I'm trying to remember what my main drive is. I was thinking a Western Digital but I can't remember for certain. I used to run a little program called CPUZ that would tell all sorts of specific information about the hardware and software on a computer.

I'm attempting to load the Belarc Advisor thing-- if I can get the page to load. Internet is not cooperating (that is on the ISP's end).

 

[Nick]

This is a better program Z , and free .

https://www.google.com/url?sa=t&rct...die8EcYF68j21oa0w&sig2=JsymhdnyVCY7vyqeLy0Mkg

 

[zannej]

I started trying to load the Belarc page just before my last response and then I went to the store. I just got back and saw that the page was still trying to load. So, I aborted on that one. I'll try the one you just linked.
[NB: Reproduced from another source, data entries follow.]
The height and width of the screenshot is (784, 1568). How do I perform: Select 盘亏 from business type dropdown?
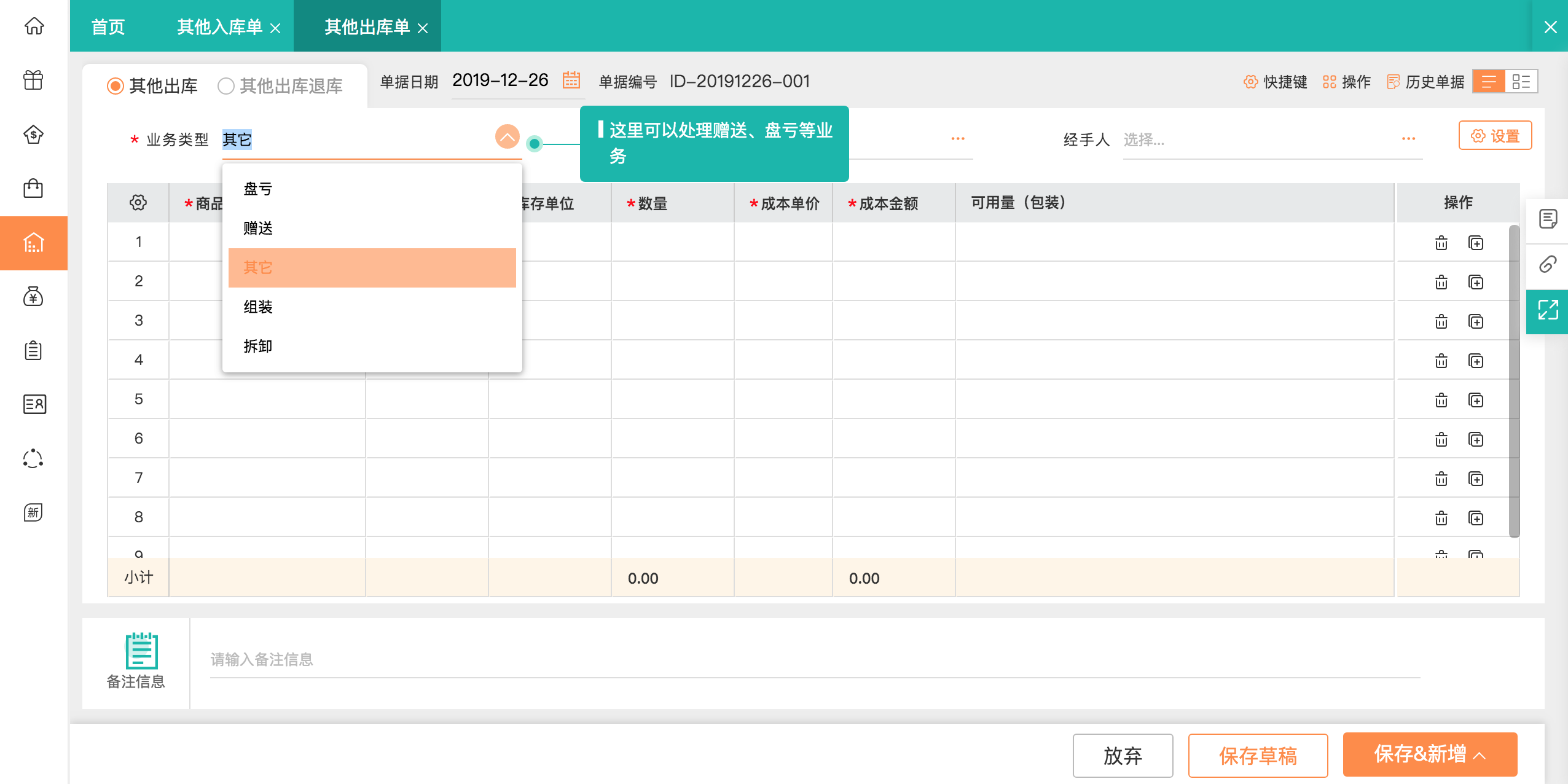[x=258, y=189]
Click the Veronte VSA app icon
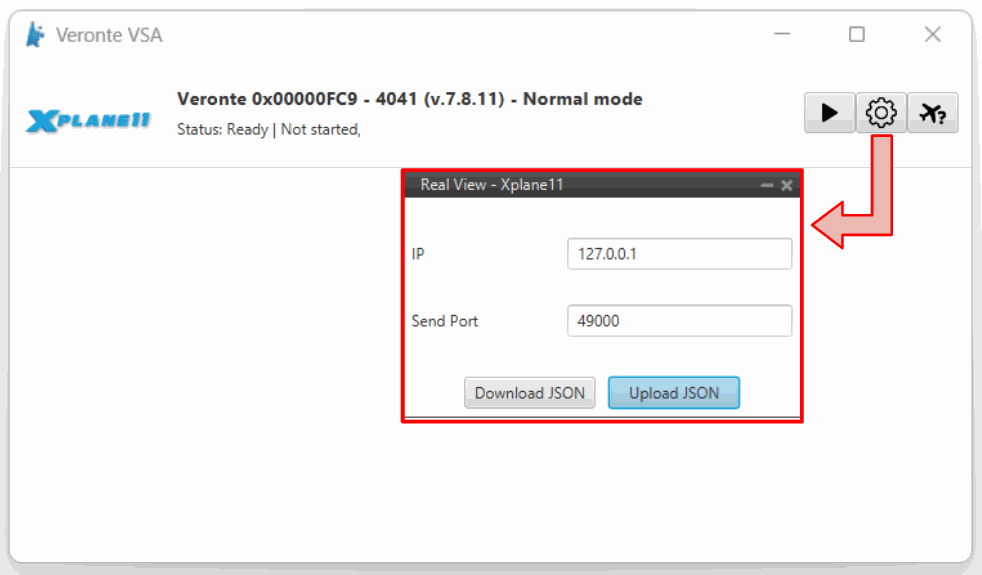The height and width of the screenshot is (575, 982). [35, 35]
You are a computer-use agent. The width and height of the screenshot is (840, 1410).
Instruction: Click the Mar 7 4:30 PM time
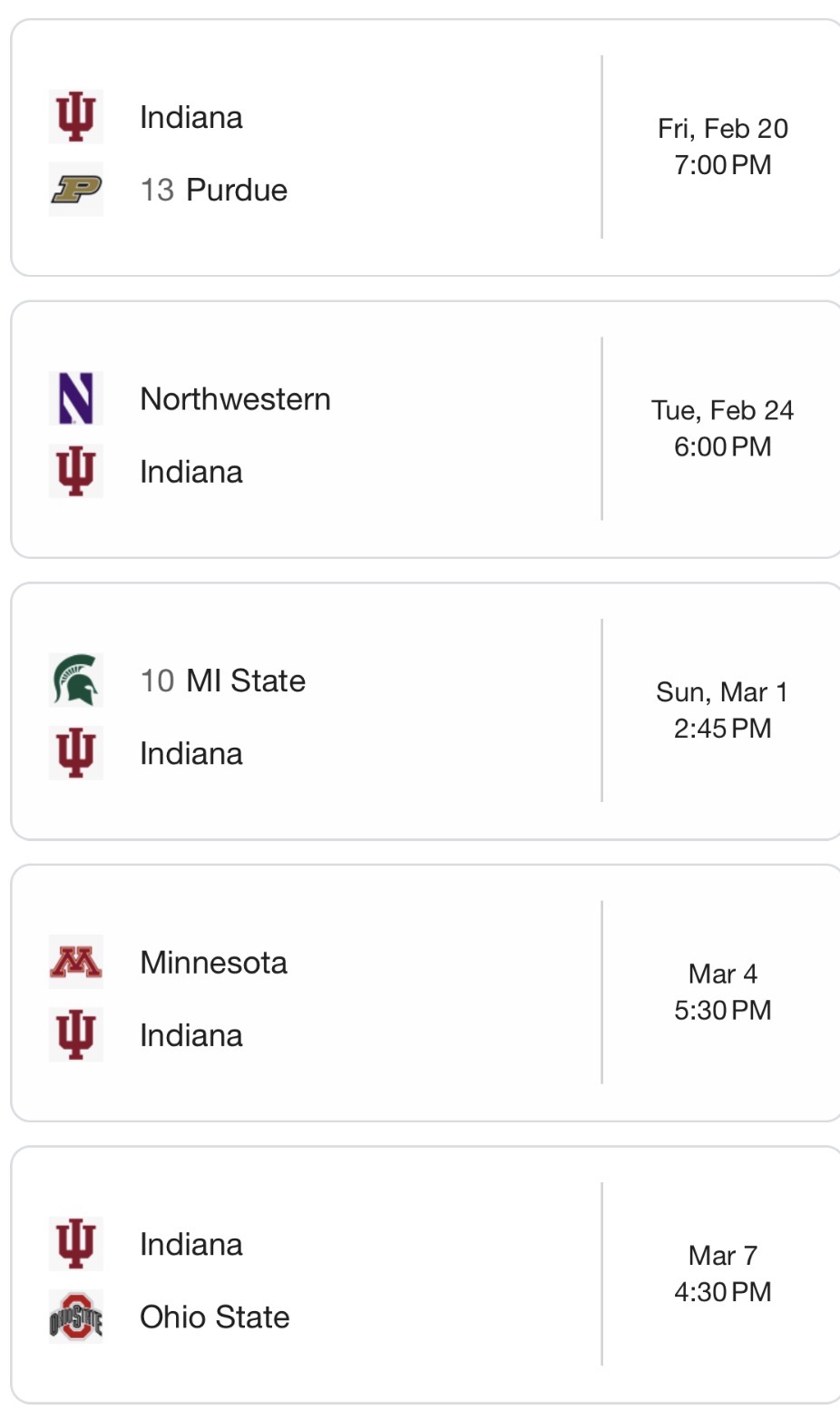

I can get some info from dxdiag, but not all of the specific info. I do recall that I had to get a driver for the northbridge on my mainboard's chipset because it was causing BSOD until I updated. So, I may need to find that driver again since it wasn't on the disc for my mainboard. Problem is, I have since misplaced a lot of my software (including the driver disc for my mainboard). I have a friend who can probably find it all for me though. He has fast internet. He'll do it for free, but I'll bring him food in exchange.

Edit to add: Apparently the houserepairtalk problem was unrelated to my computer. I think one of the admins got confused when I reported a spammer and I got banned, but Chris un-banned me.

2nd update: Ok. Looks like it is a Hitachi drive.

 

[Nick]

Good now run the software .

 

[zannej]

Ran into a snag. None of the links for the Hitachi stuff worked. It either failed or gave me server not found.

I did notice that the program you linked gives temperatures and mine is running hot. I might need to see about boosting the fans or something.

 

[Nick]

What are the temps ?

 

[zannej]

What are the temps ?

Processor is running around 150F
Mainboard 105F
Graphics card 128F
HardDisk 112F

Definitely need to get it cooled off in there.

I used to have a temperature display and fan control on the case, but my brother set it in the back of the car without bracing it and a friend threw the hatch open so the computer flew out and crashed on the driveway hard. Some external pieces broke off. I was amazed everything still worked afterward.